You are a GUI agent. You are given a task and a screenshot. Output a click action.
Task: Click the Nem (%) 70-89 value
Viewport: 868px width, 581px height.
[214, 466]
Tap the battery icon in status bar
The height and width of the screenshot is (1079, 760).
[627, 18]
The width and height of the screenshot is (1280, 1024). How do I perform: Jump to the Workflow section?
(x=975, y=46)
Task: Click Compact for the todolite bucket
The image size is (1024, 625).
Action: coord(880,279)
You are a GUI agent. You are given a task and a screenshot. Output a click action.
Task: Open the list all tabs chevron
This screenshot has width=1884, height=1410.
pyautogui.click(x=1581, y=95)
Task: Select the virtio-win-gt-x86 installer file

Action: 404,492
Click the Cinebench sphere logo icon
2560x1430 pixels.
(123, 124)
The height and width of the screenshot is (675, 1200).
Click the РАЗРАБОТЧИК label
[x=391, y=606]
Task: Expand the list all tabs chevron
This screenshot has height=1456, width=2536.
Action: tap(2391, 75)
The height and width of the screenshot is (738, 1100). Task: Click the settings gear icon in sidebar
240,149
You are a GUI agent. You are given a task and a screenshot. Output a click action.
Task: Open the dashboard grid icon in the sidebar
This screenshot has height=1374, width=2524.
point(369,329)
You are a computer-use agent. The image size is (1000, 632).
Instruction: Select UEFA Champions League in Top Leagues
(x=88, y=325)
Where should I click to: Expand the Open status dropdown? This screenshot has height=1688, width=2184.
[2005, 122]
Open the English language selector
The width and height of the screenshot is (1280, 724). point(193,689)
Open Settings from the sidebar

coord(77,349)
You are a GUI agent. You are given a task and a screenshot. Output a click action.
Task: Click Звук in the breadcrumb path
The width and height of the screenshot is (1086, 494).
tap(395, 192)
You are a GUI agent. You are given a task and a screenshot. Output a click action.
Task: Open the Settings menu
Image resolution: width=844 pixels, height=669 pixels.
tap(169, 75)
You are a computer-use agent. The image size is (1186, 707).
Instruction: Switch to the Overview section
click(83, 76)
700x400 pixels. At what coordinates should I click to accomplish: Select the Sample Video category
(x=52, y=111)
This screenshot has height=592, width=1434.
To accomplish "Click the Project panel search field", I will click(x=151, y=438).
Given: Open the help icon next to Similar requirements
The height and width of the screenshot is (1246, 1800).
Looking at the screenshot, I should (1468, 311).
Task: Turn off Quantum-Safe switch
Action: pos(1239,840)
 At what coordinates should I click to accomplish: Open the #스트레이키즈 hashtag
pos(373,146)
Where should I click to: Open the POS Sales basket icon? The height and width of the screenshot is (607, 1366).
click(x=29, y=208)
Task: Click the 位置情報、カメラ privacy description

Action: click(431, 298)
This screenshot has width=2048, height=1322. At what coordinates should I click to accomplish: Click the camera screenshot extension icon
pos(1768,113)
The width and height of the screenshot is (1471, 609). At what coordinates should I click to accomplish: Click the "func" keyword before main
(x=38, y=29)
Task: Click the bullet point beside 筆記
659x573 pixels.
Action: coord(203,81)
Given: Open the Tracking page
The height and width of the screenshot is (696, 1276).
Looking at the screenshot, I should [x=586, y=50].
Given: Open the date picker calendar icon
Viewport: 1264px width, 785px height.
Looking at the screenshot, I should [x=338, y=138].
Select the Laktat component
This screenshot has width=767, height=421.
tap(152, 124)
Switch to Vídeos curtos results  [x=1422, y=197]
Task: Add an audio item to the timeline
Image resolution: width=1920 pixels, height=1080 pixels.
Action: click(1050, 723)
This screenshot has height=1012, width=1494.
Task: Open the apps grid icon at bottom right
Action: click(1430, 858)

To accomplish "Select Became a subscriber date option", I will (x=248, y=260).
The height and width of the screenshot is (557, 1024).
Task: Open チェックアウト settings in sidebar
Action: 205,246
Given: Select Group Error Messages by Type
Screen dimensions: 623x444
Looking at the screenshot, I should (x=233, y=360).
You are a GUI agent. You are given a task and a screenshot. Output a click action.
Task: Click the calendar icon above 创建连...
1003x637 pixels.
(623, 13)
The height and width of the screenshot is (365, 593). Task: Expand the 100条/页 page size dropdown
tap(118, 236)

WHAT THE EXERCISE ASKS |
Write out every one of the records above word for word, leaving nothing out and changing nothing.

TASK SOLUTION |
You are a GUI agent. You are given a task and a screenshot. Output a click action.
Task: Click the Nem (%) 70-89 value
Viewport: 868px width, 581px height.
[214, 466]
Tap the battery icon in status bar
The height and width of the screenshot is (1079, 760).
[627, 18]
The width and height of the screenshot is (1280, 1024). How do I perform: Jump to the Workflow section?
(x=975, y=46)
Task: Click Compact for the todolite bucket
The image size is (1024, 625).
Action: coord(880,279)
You are a GUI agent. You are given a task and a screenshot. Output a click action.
Task: Open the list all tabs chevron
This screenshot has width=1884, height=1410.
pyautogui.click(x=1581, y=95)
Task: Select the virtio-win-gt-x86 installer file

Action: 404,492
Click the Cinebench sphere logo icon
2560x1430 pixels.
(123, 124)
The height and width of the screenshot is (675, 1200).
Click the РАЗРАБОТЧИК label
[x=391, y=606]
Task: Expand the list all tabs chevron
This screenshot has height=1456, width=2536.
Action: tap(2391, 75)
The height and width of the screenshot is (738, 1100). Task: Click the settings gear icon in sidebar
240,149
You are a GUI agent. You are given a task and a screenshot. Output a click action.
Task: Open the dashboard grid icon in the sidebar
This screenshot has height=1374, width=2524.
point(369,329)
You are a computer-use agent. The image size is (1000, 632).
Instruction: Select UEFA Champions League in Top Leagues
(x=88, y=325)
Where should I click to: Expand the Open status dropdown? This screenshot has height=1688, width=2184.
[2005, 122]
Open the English language selector
The width and height of the screenshot is (1280, 724). point(193,689)
Open Settings from the sidebar

coord(77,349)
You are a GUI agent. You are given a task and a screenshot. Output a click action.
Task: Click Звук in the breadcrumb path
The width and height of the screenshot is (1086, 494).
tap(395, 192)
You are a GUI agent. You are given a task and a screenshot. Output a click action.
Task: Open the Settings menu
Image resolution: width=844 pixels, height=669 pixels.
tap(169, 75)
You are a computer-use agent. The image size is (1186, 707).
Instruction: Switch to the Overview section
click(83, 76)
700x400 pixels. At what coordinates should I click to accomplish: Select the Sample Video category
(x=52, y=111)
This screenshot has height=592, width=1434.
To accomplish "Click the Project panel search field", I will click(x=151, y=438).
Given: Open the help icon next to Similar requirements
The height and width of the screenshot is (1246, 1800).
Looking at the screenshot, I should (1468, 311).
Task: Turn off Quantum-Safe switch
Action: pos(1239,840)
 At what coordinates should I click to accomplish: Open the #스트레이키즈 hashtag
pos(373,146)
Where should I click to: Open the POS Sales basket icon? The height and width of the screenshot is (607, 1366).
click(x=29, y=208)
Task: Click the 位置情報、カメラ privacy description

Action: click(431, 298)
This screenshot has width=2048, height=1322. At what coordinates should I click to accomplish: Click the camera screenshot extension icon
pos(1768,113)
The width and height of the screenshot is (1471, 609). At what coordinates should I click to accomplish: Click the "func" keyword before main
(x=38, y=29)
Task: Click the bullet point beside 筆記
659x573 pixels.
Action: coord(203,81)
Given: Open the Tracking page
The height and width of the screenshot is (696, 1276).
Looking at the screenshot, I should [x=586, y=50].
Given: Open the date picker calendar icon
Viewport: 1264px width, 785px height.
Looking at the screenshot, I should [x=338, y=138].
Select the Laktat component
This screenshot has width=767, height=421.
tap(152, 124)
Switch to Vídeos curtos results  [x=1422, y=197]
Task: Add an audio item to the timeline
Image resolution: width=1920 pixels, height=1080 pixels.
Action: click(1050, 723)
This screenshot has height=1012, width=1494.
Task: Open the apps grid icon at bottom right
Action: click(1430, 858)

To accomplish "Select Became a subscriber date option", I will (x=248, y=260).
The height and width of the screenshot is (557, 1024).
Task: Open チェックアウト settings in sidebar
Action: 205,246
Given: Select Group Error Messages by Type
Screen dimensions: 623x444
Looking at the screenshot, I should (x=233, y=360).
You are a GUI agent. You are given a task and a screenshot. Output a click action.
Task: Click the calendar icon above 创建连...
1003x637 pixels.
(623, 13)
The height and width of the screenshot is (365, 593). Task: Expand the 100条/页 page size dropdown
tap(118, 236)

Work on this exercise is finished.